[start of EXCERPT]

Before today begins, I am taking some quiet time this morning to give thanks, to reflect, to pray and to read in these ways:
1, reading today’s Gospel reading;
2, a short reflection;
3, a prayer from the USPG prayer diary;
4, the Collects and Post-Communion prayer of the day.
The Visitation of Abraham or the ‘Old Testament Trinity’ … a fresco in the Monastery of Saint John the Baptist in Tolleshunt Knights, Essex, interprets a Trinitarian and Eucharistic theme (Photograph: Patrick Comerford)
John 6: 52-59 (NRSVA):
52 The Jews then disputed among themselves, saying, ‘How can this man give us his flesh to eat?’ 53 So Jesus said to them, ‘Very truly, I tell you, unless you eat the flesh of the Son of Man and drink his blood, you have no life in you. 54 Those who eat my flesh and drink my blood have eternal life, and I will raise them up on the last day; 55 for my flesh is true food and my blood is true drink. 56 Those who eat my flesh and drink my blood abide in me, and I in them. 57 Just as the living Father sent me, and I live because of the Father, so whoever eats me will live because of me. 58 This is the bread that came down from heaven, not like that which your ancestors ate, and they died. But the one who eats this bread will live for ever.’ 59 He said these things while he was teaching in the synagogue at Capernaum.
‘This is the bread that came down from heaven, not like that which your ancestors ate’ (John 6: 58) … bread in the Avoca shop in Kilmacanogue, Co Wicklow (Photograph: Patrick Comerford)
Today’s Reflection:
With this morning’s Gospel reading, we are coming to the end of this week’s series of readings in the ‘Bread of Life’ discourse in Saint John’s Gospel, which conclude tomorrow (John 6: 60-69).
This morning’s reading is one of the most explicit Trinitarian passages in the New Testament. Christ speaks to us of the Trinity in terms of the inter-relationship between the Father, Son and Holy Spirit, explaining how the Father, Son and Holy Spirit work together, dance together, and are inseparable.

[end of EXCERPT]
[start of GIVEN DATA]

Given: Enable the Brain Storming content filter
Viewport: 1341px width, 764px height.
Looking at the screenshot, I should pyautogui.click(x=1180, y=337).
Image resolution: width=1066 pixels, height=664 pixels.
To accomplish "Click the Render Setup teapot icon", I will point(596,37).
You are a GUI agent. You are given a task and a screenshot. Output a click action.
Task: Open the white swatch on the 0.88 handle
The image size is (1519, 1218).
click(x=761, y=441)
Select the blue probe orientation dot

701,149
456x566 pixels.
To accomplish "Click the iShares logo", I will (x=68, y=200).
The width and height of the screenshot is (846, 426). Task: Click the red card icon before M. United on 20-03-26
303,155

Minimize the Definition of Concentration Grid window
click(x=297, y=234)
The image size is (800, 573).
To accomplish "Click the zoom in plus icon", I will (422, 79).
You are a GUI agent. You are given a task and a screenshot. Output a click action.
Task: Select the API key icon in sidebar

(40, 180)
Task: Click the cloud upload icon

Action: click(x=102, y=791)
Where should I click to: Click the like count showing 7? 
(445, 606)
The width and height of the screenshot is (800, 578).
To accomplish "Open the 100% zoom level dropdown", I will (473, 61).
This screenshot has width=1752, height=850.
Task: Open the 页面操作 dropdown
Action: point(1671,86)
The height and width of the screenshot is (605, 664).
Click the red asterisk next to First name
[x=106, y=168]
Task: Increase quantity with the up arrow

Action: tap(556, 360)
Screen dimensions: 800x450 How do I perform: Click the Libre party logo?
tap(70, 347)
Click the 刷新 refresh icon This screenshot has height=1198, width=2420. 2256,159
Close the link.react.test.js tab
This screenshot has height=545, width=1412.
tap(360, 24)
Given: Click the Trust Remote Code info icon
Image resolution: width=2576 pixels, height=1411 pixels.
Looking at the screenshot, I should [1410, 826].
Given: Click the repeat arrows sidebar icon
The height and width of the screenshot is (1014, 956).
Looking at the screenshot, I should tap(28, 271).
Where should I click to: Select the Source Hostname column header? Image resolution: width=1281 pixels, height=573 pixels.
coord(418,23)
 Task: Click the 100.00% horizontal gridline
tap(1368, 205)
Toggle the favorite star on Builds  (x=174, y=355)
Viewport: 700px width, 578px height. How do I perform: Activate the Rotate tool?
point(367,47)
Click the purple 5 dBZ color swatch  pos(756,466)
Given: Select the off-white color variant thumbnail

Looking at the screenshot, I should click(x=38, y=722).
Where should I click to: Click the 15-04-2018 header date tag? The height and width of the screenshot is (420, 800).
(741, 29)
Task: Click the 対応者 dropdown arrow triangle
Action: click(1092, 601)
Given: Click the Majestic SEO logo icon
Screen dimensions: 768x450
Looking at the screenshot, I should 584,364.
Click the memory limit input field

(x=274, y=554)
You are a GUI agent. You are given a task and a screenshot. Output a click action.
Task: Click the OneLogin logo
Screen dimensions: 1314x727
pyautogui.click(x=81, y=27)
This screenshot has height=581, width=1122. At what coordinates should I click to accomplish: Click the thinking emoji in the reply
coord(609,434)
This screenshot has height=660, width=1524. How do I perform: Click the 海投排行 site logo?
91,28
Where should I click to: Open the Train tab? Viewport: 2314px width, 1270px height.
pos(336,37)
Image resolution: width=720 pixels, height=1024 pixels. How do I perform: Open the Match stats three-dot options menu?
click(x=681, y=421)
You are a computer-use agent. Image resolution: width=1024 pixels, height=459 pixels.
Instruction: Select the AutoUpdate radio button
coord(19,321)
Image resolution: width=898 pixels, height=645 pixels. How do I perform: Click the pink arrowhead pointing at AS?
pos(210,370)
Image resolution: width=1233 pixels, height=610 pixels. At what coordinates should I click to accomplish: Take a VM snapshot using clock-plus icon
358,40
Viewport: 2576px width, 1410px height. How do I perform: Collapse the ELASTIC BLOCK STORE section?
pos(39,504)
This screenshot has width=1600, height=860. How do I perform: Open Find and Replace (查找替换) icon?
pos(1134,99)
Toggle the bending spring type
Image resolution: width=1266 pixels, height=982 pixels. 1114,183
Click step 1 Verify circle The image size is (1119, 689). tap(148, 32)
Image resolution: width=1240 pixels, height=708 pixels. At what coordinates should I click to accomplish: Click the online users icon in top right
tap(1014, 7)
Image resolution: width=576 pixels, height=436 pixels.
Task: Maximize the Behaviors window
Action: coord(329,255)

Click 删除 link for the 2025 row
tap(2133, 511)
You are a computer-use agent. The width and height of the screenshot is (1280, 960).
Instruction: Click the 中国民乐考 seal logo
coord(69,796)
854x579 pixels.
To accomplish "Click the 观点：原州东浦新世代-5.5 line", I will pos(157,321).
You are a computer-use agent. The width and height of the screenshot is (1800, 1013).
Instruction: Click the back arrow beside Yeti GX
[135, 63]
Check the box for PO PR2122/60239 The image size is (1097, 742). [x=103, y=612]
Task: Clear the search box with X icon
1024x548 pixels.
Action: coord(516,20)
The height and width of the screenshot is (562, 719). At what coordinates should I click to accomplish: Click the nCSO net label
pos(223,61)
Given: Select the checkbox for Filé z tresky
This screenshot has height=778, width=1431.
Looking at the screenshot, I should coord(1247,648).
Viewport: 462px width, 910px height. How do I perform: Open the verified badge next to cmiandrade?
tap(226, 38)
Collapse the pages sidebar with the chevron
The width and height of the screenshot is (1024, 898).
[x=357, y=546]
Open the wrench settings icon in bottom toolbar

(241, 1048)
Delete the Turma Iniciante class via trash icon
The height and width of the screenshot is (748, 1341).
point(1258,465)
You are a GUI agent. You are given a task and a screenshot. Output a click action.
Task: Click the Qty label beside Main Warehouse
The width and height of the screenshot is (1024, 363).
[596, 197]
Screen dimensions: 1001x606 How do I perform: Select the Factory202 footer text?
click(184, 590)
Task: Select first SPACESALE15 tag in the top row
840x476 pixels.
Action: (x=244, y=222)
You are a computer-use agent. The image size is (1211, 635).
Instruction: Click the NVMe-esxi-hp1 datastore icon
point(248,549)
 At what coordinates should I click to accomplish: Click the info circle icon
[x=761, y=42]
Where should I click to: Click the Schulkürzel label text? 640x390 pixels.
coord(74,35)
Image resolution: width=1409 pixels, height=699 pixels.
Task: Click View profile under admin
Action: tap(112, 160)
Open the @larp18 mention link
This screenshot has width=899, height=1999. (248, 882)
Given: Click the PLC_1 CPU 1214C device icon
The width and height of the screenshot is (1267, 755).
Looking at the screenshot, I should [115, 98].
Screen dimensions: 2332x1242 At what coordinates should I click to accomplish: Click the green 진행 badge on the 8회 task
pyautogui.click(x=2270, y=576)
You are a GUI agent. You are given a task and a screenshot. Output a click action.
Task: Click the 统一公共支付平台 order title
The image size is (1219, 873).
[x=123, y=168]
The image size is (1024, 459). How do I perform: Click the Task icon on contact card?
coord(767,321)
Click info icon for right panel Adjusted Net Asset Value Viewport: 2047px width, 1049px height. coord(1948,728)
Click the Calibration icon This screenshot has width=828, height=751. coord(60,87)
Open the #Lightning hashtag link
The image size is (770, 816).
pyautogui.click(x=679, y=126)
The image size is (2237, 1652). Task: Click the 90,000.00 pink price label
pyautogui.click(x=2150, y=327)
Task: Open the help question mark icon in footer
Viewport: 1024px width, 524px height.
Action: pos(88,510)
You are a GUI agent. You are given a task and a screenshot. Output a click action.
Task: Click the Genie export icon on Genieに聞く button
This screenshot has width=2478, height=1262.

[end of GIVEN DATA]

STATED GOAL —
Return everything from "John 6: 52-59" down to "synagogue at Capernaum." in the morning devotional text, copied verbatim.

WRITTEN SOLUTION —
John 6: 52-59 (NRSVA):
52 The Jews then disputed among themselves, saying, ‘How can this man give us his flesh to eat?’ 53 So Jesus said to them, ‘Very truly, I tell you, unless you eat the flesh of the Son of Man and drink his blood, you have no life in you. 54 Those who eat my flesh and drink my blood have eternal life, and I will raise them up on the last day; 55 for my flesh is true food and my blood is true drink. 56 Those who eat my flesh and drink my blood abide in me, and I in them. 57 Just as the living Father sent me, and I live because of the Father, so whoever eats me will live because of me. 58 This is the bread that came down from heaven, not like that which your ancestors ate, and they died. But the one who eats this bread will live for ever.’ 59 He said these things while he was teaching in the synagogue at Capernaum.